Amazon considers set-top proposals

More content streaming options seen

Amazon.com Inc., the e-commerce giant that's shaking up the entertainment industry, says it's open to pursuing deals to stream content through cable operators' set-top boxes, much like Netflix Inc. has done in the U.S. and Europe.

"Amazon is definitely open to those partnerships and to be fair, we haven't done as much there as Netflix have done," Alex Green, managing director of Amazon Video, said last week at the Cable Congress conference in Brussels. So far, Amazon has been more focused on growing its customers and building its own devices, he said. But "we do talk to all sorts of players in the cable industry."

Amazon, which won its first Academy Awards last month for movies Manchester by the Sea and The Salesman, is challenging pay-TV providers and video-game developers as the Seattle-based company expands beyond its online retail roots with growing media ambitions. The rise of Internet-based subscription services from the likes of Amazon Prime, Netflix, and Alphabet Inc.'s YouTube have stoked analyst predictions that consumers will increasingly ditch cable and kill traditional TV.

Liberty Global PLC, billionaire John Malone's Europe-focused cable company, may be one operator to bring Amazon Prime onto its set-top boxes, which already offer more than 100 applications including for Netflix, YouTube and Videoland.
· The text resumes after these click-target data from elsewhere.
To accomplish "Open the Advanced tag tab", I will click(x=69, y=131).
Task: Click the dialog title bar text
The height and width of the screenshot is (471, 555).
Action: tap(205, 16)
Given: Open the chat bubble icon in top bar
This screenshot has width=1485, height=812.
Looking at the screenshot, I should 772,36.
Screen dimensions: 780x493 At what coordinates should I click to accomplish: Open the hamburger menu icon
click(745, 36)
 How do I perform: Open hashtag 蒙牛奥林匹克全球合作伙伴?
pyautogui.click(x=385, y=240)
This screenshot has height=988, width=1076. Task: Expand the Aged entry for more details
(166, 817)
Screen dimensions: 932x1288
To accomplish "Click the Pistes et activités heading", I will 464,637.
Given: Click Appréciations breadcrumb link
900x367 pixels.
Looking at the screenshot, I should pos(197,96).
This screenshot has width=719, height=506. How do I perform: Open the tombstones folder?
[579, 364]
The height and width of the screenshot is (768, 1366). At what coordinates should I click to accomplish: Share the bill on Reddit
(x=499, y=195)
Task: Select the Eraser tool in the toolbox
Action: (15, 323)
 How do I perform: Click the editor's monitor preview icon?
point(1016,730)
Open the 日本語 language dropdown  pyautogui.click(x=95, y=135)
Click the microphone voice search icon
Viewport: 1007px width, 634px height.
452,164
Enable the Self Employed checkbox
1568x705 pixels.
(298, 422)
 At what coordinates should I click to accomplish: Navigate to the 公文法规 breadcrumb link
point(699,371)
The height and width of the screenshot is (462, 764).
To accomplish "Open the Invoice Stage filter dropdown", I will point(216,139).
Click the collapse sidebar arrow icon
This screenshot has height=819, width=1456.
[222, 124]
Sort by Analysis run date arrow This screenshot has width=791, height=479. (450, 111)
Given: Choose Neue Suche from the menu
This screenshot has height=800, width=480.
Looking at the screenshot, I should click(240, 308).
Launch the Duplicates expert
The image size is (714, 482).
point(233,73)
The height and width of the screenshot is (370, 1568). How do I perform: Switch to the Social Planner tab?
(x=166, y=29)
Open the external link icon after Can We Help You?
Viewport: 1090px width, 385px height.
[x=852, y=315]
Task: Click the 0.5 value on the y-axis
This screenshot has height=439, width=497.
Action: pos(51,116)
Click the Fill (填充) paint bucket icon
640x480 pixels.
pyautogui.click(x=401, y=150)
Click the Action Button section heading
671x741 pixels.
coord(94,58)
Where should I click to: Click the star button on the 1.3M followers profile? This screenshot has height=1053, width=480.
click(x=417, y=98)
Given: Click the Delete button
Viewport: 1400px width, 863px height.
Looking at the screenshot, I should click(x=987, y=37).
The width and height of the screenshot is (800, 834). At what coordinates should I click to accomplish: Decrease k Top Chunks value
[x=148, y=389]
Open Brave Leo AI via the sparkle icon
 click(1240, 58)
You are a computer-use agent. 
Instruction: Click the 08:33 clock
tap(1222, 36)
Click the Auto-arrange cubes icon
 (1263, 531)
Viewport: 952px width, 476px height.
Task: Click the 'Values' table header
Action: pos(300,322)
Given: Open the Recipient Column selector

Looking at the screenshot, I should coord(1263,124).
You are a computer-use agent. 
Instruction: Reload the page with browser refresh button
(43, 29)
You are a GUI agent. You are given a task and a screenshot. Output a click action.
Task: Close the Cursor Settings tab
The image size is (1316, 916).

Liberty last year agreed to expand a deal with Netflix in the U.K. to its other markets and is evaluating whether to offer Amazon's video service, Eric Tveter, chief executive officer of Liberty's Central Europe unit, said earlier at the conference, according to a report by Digitaltveurope.net.

"We would partner with almost anybody, but our interests have to be aligned," Balan Nair, chief technology and innovation officer for London-based Liberty, said at the conference. "When our interests and Amazon's interests are aligned, you'll see them on it, but at this point there's a reason they're not on our box."

Nair and Green declined to specifically comment on any discussions in subsequent interviews.

The traditional TV industry is divided on whether to welcome Internet streaming and video-on-demand providers onto set-top boxes. Liberty Global believes offering Netflix has helped it hold onto subscribers by improving the ease with which they can access various subscription services, while Rupert Murdoch-backed satellite TV provider Sky PLC has steered clear of any deal with Netflix and boosted spending on its own content instead. Netflix and YouTube also have deals with Comcast Corp., the largest U.S. cable-TV provider.

Amazon believes there's room for all in TV and "it's not a zero-sum game," Green said.

"Amazon, Netflix, other OTT services can easily co-exist with the cable industry, with pay-TV, as we do already," Green said, referring to so-called over-the-top providers that use Internet to deliver content. "The overlaps are very high between subscribers to high-value pay-TV packages and to subscribers of Netflix and Amazon and other SVOD services," he said, referring to subscription video on demand.